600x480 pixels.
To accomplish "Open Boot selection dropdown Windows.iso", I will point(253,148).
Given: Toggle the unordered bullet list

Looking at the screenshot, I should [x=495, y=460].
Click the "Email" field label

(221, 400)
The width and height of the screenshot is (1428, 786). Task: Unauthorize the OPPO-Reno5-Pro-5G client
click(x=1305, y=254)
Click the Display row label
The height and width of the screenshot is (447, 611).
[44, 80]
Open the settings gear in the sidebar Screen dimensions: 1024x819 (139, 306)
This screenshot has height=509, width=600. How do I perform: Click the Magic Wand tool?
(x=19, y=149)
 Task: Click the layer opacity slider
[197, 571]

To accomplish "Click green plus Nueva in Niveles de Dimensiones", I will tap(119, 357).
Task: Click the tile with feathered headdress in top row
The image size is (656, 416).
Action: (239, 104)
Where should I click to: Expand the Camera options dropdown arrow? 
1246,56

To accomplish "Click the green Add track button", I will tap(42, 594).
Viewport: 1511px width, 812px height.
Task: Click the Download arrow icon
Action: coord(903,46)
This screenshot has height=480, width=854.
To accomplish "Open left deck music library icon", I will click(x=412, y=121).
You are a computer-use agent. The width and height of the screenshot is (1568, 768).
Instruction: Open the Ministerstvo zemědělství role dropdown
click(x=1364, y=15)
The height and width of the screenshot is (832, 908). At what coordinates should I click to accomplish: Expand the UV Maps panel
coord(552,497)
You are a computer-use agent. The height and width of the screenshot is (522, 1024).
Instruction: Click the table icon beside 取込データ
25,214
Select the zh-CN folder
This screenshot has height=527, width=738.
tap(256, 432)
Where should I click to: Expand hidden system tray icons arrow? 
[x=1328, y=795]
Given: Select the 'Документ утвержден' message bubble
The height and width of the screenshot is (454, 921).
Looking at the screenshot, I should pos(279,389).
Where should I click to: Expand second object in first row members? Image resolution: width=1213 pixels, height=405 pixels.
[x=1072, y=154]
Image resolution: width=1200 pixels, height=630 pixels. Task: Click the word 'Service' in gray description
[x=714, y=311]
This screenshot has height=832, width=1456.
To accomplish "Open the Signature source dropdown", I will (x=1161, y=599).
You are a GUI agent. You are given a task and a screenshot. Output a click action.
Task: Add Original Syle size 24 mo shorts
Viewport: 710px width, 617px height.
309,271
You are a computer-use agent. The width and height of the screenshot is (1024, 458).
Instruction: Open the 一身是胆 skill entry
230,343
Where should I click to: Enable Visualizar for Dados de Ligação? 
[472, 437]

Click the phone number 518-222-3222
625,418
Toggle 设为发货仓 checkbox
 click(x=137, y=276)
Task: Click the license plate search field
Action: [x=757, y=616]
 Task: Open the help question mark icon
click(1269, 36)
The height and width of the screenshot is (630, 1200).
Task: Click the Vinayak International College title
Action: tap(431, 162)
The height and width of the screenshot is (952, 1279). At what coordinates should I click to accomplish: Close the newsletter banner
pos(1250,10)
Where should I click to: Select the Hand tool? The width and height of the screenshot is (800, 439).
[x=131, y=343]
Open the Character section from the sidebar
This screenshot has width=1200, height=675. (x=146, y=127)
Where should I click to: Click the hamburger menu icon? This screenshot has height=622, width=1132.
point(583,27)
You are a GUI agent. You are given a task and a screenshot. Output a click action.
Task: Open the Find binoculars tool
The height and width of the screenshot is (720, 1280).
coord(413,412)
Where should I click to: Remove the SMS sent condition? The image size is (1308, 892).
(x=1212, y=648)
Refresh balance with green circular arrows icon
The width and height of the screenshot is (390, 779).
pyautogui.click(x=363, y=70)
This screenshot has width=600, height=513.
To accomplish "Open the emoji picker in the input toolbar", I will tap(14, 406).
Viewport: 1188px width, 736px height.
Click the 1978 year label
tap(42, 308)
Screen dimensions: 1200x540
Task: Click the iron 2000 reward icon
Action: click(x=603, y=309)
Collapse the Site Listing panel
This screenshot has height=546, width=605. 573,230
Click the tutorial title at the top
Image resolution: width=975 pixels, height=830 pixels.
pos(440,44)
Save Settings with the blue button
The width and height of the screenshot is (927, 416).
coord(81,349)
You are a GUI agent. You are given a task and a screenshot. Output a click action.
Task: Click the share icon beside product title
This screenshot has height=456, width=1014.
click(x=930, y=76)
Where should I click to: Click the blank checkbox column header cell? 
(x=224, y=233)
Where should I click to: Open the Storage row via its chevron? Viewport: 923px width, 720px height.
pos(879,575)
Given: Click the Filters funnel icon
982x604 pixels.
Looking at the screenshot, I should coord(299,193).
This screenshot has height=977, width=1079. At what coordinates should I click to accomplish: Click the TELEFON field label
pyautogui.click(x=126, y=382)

============

_THE PROBLEM_:
Each line of the entries that contains the word "with" should be listed.

_ANSWER TO THE EXERCISE_:
Task: Click the tile with feathered headdress in top row
Refresh balance with green circular arrows icon
Save Settings with the blue button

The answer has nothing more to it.